**Exercise instructions:**
Scan the listing below. Return every line containing the string "chip".
• • • •
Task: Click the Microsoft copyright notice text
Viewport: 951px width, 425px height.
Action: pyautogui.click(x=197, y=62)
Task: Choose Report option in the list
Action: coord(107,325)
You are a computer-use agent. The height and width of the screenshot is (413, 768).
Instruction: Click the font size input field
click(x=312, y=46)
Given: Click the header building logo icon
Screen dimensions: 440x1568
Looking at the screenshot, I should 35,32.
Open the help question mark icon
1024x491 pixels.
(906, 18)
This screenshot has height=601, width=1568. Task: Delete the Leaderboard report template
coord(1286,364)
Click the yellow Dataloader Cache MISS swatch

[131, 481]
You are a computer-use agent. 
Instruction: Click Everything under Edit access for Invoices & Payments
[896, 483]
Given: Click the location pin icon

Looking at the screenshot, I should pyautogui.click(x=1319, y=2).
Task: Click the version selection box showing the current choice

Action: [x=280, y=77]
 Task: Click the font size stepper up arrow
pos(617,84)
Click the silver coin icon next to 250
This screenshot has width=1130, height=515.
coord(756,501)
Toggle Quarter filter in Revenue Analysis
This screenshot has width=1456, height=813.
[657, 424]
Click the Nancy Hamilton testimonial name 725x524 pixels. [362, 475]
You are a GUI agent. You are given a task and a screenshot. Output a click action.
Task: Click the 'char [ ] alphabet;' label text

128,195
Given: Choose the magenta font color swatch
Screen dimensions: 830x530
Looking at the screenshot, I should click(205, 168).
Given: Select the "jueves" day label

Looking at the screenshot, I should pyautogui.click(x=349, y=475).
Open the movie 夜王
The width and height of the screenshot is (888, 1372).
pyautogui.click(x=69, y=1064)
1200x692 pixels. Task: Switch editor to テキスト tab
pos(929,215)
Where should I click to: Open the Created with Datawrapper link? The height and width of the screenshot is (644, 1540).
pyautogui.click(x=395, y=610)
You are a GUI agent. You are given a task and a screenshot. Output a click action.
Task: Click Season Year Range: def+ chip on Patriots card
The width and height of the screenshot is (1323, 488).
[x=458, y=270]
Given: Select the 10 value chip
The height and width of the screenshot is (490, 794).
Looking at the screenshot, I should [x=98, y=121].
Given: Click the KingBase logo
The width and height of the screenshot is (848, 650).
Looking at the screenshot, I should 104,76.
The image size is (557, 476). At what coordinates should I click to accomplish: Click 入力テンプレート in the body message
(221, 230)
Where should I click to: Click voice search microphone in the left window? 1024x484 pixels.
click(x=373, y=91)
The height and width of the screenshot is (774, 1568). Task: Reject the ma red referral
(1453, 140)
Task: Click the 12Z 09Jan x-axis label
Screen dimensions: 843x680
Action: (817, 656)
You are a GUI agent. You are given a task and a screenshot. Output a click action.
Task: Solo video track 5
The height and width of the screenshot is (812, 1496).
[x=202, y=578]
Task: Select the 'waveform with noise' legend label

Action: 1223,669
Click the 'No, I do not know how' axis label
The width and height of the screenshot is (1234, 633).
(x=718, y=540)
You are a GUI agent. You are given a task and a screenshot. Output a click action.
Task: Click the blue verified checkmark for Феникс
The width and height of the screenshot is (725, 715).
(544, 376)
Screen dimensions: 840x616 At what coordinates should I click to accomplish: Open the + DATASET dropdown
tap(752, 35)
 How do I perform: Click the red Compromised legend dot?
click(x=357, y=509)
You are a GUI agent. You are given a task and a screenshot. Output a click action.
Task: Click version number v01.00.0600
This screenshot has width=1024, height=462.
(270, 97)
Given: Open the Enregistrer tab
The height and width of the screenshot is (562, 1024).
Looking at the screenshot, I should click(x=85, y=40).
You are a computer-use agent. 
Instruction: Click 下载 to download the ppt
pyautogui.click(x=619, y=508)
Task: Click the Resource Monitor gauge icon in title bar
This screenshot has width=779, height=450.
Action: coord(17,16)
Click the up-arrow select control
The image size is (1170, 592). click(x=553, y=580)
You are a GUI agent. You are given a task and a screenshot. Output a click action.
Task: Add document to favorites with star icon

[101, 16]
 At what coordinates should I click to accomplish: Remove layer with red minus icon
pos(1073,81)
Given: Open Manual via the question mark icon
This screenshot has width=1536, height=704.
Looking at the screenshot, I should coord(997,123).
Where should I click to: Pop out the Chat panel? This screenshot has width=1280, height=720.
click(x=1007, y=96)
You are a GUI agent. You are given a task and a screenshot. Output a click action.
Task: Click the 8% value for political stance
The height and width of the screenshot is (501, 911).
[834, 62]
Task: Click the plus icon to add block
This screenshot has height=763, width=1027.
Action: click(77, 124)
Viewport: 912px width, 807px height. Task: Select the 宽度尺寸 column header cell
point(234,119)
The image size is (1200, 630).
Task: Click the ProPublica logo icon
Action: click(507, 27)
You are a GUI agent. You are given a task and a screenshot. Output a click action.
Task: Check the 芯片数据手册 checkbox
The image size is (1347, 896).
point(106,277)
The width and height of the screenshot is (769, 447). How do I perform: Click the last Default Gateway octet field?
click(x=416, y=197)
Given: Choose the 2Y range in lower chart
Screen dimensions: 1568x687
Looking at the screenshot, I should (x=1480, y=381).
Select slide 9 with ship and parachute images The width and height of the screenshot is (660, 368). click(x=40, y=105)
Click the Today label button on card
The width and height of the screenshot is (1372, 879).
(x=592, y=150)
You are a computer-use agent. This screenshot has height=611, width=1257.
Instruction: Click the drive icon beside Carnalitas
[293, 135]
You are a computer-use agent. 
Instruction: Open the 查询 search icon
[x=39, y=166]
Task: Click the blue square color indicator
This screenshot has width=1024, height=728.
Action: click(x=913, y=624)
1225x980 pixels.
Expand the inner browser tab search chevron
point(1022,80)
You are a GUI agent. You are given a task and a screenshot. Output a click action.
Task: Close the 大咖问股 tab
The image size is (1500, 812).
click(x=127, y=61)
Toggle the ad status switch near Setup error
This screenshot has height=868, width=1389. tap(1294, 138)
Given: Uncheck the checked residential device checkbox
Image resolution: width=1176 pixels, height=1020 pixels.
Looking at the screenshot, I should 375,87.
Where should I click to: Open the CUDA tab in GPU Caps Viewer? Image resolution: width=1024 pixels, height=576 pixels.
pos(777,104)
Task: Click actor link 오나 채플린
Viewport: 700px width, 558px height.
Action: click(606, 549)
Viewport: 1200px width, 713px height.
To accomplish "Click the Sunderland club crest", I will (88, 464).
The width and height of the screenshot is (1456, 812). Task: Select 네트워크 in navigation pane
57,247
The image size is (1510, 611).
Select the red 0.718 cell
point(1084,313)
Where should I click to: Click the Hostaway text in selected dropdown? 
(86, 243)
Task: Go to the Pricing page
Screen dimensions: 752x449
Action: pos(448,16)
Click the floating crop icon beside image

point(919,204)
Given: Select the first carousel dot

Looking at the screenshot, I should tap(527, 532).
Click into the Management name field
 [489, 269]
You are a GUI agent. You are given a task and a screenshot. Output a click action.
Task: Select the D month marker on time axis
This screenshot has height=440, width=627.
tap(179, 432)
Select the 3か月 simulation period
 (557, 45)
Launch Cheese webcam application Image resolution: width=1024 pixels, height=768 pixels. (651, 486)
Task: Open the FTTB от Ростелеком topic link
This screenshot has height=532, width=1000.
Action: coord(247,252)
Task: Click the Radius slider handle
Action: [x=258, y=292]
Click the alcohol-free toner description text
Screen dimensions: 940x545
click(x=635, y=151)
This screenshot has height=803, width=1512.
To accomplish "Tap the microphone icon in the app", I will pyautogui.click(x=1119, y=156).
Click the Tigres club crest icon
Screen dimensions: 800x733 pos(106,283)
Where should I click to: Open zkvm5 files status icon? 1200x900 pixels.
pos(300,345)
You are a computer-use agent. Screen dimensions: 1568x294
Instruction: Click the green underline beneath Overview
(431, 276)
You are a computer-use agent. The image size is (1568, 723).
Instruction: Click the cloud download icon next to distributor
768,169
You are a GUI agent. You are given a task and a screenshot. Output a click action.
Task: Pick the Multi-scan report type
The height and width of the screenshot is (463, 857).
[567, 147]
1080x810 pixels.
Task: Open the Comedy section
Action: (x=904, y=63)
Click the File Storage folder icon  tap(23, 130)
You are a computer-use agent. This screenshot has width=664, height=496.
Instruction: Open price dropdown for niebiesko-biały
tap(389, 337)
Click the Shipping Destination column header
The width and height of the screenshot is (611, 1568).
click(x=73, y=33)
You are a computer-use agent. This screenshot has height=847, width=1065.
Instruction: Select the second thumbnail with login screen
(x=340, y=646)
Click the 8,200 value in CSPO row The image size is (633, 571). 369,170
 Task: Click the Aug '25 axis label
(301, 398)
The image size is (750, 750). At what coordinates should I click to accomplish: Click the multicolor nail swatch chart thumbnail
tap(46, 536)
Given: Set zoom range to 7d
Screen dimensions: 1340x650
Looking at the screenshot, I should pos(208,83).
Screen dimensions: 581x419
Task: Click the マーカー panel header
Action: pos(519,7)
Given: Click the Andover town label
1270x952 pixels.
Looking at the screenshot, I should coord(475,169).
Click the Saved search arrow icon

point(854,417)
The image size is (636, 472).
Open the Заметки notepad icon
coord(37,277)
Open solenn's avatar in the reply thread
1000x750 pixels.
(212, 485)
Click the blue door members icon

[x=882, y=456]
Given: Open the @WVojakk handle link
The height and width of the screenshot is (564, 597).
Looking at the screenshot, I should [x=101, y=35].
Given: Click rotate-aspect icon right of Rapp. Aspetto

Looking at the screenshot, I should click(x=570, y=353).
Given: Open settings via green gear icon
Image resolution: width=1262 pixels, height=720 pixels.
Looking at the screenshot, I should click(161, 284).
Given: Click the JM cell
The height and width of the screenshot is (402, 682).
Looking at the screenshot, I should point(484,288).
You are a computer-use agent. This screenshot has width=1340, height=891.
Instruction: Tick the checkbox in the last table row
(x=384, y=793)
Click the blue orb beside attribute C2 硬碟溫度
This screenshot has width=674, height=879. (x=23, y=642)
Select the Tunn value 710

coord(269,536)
• • • •
**Task answer:**
Task: Click Season Year Range: def+ chip on Patriots card
Given: Select the 10 value chip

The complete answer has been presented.